燕灵一时没有反应过来,但见他的目光分别扫过自己的手和膝盖上。这才想得这宫里的事情自然也瞒不过他的。于是应道:“谢三殿下挂怀,臣女的伤并无大碍。”
“死士与谋士……这两者断然有区别。”周晃背手后身叮嘱道。
燕灵淡淡一笑,言道:“三殿下请放心……未达到目的,臣女是不会先死的。”
“你……”周晃目光微变,继续说道:“太子与薛凤栖大婚在即……你知道意味着什么?”
燕灵思量片刻,应道:“薛家的权力更大,野心就会越大,破绽也就越多……”
“没有了?”周晃追问道。
燕灵望着周晃的眼睛,却在说出话的前一瞬间,轻垂下眼帘,这才答道:“请殿下明示。
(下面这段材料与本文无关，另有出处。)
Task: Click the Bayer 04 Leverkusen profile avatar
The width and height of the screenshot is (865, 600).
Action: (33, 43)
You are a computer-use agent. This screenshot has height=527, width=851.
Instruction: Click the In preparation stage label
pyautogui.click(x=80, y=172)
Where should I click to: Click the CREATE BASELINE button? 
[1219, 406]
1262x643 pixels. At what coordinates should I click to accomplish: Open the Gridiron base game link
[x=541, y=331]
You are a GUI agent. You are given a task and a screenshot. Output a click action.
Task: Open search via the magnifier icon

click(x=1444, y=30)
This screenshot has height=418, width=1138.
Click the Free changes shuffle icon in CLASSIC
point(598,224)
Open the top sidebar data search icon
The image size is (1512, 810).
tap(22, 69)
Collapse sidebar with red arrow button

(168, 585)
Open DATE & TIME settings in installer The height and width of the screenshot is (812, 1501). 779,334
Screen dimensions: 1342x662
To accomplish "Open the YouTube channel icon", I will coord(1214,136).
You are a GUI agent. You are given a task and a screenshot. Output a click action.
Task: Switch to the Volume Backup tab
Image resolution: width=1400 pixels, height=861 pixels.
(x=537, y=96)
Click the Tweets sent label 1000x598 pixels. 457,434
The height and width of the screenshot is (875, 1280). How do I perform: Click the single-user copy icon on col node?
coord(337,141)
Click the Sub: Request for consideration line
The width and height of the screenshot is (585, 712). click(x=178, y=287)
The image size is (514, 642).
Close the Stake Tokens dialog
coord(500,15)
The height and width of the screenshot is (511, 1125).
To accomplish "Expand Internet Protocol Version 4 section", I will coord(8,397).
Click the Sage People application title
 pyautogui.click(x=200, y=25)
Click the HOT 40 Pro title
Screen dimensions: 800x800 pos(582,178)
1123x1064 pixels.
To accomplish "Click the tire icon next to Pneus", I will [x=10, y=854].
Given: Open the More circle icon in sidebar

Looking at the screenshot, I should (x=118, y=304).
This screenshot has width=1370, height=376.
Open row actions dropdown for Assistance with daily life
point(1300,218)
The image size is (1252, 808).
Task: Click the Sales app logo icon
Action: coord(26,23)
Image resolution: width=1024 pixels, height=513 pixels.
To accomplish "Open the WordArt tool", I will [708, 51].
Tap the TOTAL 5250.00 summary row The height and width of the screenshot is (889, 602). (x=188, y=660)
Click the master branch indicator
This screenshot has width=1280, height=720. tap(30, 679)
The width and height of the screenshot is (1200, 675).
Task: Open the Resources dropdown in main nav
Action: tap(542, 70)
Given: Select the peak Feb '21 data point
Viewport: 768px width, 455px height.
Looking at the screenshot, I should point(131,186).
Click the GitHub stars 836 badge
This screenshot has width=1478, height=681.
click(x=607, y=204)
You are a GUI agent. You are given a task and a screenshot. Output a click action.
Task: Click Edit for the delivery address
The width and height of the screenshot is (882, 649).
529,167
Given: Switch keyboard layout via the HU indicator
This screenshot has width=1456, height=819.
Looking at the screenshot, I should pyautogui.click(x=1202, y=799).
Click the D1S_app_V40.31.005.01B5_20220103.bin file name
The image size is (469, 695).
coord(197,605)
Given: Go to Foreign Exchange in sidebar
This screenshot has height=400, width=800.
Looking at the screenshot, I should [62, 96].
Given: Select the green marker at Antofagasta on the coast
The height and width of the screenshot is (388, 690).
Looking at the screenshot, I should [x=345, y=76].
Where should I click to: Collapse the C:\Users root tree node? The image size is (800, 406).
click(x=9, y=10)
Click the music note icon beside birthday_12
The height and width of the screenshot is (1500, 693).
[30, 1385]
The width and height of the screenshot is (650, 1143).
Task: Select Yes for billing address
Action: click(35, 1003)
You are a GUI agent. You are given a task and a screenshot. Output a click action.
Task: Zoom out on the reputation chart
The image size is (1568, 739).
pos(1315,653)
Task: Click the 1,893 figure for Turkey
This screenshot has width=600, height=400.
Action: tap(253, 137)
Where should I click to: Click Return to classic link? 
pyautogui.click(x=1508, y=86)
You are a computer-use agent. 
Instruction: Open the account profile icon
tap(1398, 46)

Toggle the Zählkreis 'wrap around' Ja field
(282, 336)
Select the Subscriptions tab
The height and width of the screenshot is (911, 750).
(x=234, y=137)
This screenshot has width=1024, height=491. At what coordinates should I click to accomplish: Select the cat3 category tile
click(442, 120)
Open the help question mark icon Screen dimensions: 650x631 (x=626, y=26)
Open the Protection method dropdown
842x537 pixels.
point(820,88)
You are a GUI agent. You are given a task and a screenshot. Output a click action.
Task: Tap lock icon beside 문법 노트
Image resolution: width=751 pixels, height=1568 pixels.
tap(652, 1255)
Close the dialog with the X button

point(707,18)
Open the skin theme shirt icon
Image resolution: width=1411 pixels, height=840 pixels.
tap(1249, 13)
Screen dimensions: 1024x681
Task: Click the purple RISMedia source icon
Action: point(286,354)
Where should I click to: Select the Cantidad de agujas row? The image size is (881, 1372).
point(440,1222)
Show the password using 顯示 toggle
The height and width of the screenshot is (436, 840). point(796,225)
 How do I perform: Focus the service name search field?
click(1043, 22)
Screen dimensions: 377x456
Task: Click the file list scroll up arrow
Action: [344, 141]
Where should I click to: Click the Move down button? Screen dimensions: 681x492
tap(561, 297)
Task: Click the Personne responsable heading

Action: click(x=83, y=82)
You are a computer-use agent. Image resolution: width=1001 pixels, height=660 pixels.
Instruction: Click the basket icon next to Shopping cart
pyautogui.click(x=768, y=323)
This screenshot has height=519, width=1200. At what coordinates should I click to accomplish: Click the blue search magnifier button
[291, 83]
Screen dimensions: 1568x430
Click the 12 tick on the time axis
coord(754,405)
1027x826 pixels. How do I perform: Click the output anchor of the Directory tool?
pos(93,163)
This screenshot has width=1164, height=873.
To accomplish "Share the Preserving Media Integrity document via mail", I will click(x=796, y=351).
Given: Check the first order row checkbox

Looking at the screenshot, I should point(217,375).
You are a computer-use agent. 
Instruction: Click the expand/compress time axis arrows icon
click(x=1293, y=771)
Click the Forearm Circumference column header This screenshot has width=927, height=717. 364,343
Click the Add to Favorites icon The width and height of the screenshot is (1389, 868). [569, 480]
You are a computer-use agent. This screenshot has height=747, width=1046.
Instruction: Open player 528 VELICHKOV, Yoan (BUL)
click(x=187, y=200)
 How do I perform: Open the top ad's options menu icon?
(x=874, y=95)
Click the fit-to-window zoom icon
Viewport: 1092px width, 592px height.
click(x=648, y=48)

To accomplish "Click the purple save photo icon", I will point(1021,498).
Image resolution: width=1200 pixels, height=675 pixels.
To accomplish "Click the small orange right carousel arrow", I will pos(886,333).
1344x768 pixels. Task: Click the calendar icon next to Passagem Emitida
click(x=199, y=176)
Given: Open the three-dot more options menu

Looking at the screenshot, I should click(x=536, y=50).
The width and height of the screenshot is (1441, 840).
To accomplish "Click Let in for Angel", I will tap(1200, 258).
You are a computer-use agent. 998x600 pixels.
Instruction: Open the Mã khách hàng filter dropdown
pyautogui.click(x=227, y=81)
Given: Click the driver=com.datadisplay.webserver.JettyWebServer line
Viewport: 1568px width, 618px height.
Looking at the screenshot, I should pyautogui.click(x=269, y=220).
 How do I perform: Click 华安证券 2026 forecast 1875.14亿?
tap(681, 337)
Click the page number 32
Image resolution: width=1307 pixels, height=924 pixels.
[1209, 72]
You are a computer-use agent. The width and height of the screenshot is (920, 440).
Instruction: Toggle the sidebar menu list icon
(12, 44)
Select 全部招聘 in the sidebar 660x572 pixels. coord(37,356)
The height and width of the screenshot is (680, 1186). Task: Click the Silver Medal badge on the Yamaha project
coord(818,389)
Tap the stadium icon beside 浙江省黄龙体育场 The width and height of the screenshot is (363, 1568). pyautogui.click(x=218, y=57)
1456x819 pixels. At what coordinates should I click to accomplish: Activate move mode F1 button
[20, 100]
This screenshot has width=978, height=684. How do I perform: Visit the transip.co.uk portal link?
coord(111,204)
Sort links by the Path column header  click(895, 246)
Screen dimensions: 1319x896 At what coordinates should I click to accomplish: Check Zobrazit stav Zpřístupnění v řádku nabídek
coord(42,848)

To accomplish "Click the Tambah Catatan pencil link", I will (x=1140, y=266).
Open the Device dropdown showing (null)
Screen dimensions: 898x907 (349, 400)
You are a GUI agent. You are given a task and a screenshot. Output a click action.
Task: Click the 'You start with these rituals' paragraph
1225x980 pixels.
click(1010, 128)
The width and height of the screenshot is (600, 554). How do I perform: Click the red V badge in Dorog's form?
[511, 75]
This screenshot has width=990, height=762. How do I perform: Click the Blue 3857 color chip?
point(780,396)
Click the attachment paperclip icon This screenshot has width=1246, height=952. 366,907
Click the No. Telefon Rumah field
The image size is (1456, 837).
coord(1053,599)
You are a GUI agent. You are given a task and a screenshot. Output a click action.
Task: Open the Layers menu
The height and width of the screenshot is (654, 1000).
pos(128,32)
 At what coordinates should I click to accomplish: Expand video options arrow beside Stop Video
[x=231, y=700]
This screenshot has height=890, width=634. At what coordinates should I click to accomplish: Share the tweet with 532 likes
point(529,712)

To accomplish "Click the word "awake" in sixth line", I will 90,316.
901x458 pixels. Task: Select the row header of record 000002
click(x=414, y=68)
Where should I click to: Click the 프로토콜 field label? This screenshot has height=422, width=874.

”
“罢了,”周晃难得浮现一丝笑意,却是带着郁色,不再追问。
只让荆平上前奉上一锦盒给燕灵。
“给我的?”燕灵望着周晃说道,见周晃未多言一句,只沉默地递上锦盒,燕灵便也接过手来。
打开里面是一只精致的紫铜手炉。炉身忍冬团花纹饰素而精。本草纲目有云:忍冬‘久服轻身,长年益寿’意头又好,又不入俗套,更显雅致独特。
荆平替周晃解释道:“听闻姑娘畏寒,主子特去定制的。这手炉是出自名家之手。炉壁厚薄均匀,炉中炭火烧得很旺,但摸上去却不会烫手。”
“谢三殿下。”
“你能喜欢就好。”周晃说完,转身离开。四周静的只留下他踏足雪地的脚步声,那件墨狐皮的大氅着在他的身上,带着淡淡的落寞。
“荆平……”燕灵叫住比周晃晚一步走的小厮荆平。
“姑娘有何吩咐?”荆平恭敬询问道。
“你家主子最近嗓子不好,给他熬点川贝枇杷露喝吧。”燕灵嘱咐道。
“是。”荆平一愣,恭敬应道,这才匆匆追过周晃的脚步而去。
燕灵转身,这才发现书楼之上孝阳公主一直站在自己曾经站着的二楼窗边。发现自己也在瞧着她,这才立马缩回头去。